[Interface element records]
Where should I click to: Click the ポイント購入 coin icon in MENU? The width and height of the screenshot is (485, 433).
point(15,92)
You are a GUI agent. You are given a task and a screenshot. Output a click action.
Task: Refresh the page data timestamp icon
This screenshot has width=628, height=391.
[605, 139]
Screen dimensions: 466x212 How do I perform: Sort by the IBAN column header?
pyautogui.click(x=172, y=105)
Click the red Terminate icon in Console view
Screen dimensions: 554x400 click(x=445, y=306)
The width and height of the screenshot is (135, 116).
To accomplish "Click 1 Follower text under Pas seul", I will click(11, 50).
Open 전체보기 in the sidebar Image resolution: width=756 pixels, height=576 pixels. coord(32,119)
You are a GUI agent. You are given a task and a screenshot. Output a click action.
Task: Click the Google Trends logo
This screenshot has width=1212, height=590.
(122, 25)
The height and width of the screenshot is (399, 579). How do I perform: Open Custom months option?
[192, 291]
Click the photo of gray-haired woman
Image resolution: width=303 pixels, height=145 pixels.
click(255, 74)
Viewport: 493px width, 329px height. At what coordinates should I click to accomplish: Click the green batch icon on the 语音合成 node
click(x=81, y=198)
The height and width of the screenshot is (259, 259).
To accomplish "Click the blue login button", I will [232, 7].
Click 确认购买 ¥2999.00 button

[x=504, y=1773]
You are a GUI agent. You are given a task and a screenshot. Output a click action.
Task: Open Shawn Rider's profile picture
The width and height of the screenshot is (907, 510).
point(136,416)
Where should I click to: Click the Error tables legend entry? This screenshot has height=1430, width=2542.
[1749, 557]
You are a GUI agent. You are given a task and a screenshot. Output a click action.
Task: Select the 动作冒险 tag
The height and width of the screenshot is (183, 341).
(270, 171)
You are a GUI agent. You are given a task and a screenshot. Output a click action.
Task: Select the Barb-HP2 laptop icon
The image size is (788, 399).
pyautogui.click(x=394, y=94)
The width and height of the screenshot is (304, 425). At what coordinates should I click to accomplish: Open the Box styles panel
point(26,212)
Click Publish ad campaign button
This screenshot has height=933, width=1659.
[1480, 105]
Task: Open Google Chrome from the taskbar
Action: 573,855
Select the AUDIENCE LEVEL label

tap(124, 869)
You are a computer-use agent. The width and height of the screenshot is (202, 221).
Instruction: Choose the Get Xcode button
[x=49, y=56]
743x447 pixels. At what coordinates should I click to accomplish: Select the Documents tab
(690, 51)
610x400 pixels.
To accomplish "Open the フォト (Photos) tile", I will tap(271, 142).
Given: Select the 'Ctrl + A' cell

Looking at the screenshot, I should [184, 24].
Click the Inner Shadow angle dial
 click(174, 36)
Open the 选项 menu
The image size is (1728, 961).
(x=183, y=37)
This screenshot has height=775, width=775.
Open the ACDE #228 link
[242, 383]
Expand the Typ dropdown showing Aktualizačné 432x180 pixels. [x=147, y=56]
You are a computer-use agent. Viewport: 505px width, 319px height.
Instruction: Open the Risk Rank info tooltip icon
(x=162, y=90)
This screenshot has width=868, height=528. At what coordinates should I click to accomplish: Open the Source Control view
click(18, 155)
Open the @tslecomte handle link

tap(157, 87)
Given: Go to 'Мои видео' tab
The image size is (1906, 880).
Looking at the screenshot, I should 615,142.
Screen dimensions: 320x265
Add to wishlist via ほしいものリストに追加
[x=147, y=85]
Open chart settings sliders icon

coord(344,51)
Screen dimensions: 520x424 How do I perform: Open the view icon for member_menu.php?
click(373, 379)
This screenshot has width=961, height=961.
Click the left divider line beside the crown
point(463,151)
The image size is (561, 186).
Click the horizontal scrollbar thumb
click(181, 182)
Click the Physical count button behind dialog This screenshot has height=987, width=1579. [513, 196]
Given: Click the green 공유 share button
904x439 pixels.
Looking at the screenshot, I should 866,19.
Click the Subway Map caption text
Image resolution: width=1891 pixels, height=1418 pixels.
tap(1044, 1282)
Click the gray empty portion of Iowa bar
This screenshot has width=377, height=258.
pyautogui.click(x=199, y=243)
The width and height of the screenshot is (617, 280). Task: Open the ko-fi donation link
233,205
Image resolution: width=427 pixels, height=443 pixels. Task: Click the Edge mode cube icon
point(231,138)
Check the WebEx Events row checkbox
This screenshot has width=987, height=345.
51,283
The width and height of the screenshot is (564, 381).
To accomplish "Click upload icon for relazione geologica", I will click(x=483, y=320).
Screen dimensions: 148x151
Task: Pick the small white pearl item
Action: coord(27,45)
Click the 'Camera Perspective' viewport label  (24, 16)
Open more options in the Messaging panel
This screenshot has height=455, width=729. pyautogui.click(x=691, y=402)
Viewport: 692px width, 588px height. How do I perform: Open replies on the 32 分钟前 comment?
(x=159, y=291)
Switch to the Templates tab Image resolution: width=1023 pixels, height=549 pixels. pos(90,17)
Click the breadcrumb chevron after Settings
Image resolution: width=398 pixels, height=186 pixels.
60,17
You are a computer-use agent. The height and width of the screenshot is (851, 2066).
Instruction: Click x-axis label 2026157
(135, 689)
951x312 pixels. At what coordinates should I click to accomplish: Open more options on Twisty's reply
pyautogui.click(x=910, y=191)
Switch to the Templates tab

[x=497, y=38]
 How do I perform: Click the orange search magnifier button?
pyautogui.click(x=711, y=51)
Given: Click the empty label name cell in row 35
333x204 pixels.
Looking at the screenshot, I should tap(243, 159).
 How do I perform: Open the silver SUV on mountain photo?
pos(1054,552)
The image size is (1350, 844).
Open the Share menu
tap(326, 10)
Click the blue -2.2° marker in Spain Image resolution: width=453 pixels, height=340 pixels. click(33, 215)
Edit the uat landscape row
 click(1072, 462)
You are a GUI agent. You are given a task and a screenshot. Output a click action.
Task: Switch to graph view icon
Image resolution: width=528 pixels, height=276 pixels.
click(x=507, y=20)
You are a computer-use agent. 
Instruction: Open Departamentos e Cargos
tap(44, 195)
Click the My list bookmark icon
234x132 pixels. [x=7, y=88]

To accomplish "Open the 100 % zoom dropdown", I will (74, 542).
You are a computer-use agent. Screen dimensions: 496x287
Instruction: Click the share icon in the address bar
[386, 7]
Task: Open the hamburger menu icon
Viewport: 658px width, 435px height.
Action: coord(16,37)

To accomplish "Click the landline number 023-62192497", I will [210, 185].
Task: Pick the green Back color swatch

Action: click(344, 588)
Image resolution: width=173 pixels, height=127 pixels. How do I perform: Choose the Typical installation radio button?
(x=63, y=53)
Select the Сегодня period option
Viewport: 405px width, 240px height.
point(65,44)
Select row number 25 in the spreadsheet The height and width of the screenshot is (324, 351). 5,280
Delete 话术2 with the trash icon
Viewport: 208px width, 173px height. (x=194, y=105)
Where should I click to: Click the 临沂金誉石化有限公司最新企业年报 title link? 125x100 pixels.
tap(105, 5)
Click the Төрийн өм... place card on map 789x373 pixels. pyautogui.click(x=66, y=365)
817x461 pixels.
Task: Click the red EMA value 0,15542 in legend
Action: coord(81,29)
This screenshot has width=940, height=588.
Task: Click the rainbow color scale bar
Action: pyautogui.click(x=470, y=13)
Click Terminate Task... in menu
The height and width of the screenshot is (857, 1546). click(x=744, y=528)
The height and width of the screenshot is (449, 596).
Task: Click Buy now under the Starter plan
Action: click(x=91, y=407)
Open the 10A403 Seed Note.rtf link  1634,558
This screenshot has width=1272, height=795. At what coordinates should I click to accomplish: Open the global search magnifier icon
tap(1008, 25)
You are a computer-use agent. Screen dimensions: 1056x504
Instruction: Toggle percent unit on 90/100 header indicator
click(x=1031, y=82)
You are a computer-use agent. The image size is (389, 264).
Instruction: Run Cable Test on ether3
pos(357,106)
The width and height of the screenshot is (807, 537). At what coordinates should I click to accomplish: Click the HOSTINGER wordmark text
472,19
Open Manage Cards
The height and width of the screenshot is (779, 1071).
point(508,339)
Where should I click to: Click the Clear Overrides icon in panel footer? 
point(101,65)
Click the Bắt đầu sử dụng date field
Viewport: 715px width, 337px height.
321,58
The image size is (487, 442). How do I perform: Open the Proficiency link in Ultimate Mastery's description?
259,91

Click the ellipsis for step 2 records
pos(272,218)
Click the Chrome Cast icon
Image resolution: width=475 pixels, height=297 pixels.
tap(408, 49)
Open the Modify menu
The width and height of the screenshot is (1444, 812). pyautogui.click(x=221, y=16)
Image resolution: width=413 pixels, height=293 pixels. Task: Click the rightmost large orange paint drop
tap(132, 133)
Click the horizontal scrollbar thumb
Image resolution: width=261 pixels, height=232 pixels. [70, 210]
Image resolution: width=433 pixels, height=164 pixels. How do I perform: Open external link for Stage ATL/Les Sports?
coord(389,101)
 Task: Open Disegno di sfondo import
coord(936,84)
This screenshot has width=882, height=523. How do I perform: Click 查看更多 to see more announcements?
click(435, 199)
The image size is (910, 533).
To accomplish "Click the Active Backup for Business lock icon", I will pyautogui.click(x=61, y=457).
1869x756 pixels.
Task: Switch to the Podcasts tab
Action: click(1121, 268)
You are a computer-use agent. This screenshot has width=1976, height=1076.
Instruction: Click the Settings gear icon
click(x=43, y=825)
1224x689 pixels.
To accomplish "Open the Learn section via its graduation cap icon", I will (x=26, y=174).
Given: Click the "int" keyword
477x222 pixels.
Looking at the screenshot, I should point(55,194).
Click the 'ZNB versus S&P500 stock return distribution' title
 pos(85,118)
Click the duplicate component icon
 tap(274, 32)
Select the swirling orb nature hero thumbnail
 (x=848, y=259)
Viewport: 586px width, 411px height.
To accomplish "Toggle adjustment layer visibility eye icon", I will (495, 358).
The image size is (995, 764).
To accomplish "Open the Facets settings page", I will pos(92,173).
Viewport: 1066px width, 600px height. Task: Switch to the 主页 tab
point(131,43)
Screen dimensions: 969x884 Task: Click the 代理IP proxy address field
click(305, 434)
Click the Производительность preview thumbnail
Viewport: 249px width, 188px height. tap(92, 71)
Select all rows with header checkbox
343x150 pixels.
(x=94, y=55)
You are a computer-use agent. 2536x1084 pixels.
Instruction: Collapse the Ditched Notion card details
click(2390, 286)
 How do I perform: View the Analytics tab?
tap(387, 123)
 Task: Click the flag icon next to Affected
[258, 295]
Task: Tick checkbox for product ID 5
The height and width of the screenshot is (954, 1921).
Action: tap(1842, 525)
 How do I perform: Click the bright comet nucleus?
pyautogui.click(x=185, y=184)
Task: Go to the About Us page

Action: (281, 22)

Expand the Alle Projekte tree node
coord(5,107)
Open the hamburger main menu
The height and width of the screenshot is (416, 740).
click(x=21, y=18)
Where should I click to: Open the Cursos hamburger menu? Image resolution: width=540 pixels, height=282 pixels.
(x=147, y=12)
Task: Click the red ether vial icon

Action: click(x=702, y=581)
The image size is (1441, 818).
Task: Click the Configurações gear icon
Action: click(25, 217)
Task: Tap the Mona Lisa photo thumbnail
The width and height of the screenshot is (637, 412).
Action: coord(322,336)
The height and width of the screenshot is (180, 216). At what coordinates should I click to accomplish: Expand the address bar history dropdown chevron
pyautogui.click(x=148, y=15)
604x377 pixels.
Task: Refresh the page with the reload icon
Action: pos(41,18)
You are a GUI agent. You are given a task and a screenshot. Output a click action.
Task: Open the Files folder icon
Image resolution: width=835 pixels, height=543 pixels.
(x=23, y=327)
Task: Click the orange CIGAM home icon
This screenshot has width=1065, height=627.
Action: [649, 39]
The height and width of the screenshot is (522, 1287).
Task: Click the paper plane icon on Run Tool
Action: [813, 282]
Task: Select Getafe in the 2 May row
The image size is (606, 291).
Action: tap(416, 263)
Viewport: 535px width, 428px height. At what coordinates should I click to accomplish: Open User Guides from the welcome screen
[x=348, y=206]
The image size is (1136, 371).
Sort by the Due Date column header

**Problem statement:**
Render the lines from the start of the records through the line containing "click(255, 74)" as a Markdown table with the columns No. and Line, skipping blank lines.

**Response:**
| No. | Line |
|---|---|
| 1 | Where should I click to: Click the ポイント購入 coin icon in MENU? The width and height of the screenshot is (485, 433). |
| 2 | point(15,92) |
| 3 | You are a GUI agent. You are given a task and a screenshot. Output a click action. |
| 4 | Task: Refresh the page data timestamp icon |
| 5 | This screenshot has width=628, height=391. |
| 6 | [605, 139] |
| 7 | Screen dimensions: 466x212 How do I perform: Sort by the IBAN column header? |
| 8 | pyautogui.click(x=172, y=105) |
| 9 | Click the red Terminate icon in Console view |
| 10 | Screen dimensions: 554x400 click(x=445, y=306) |
| 11 | The width and height of the screenshot is (135, 116). |
| 12 | To accomplish "Click 1 Follower text under Pas seul", I will click(11, 50). |
| 13 | Open 전체보기 in the sidebar Image resolution: width=756 pixels, height=576 pixels. coord(32,119) |
| 14 | You are a GUI agent. You are given a task and a screenshot. Output a click action. |
| 15 | Task: Click the Google Trends logo |
| 16 | This screenshot has width=1212, height=590. |
| 17 | (122, 25) |
| 18 | The height and width of the screenshot is (399, 579). How do I perform: Open Custom months option? |
| 19 | [192, 291] |
| 20 | Click the photo of gray-haired woman |
| 21 | Image resolution: width=303 pixels, height=145 pixels. |
| 22 | click(255, 74) |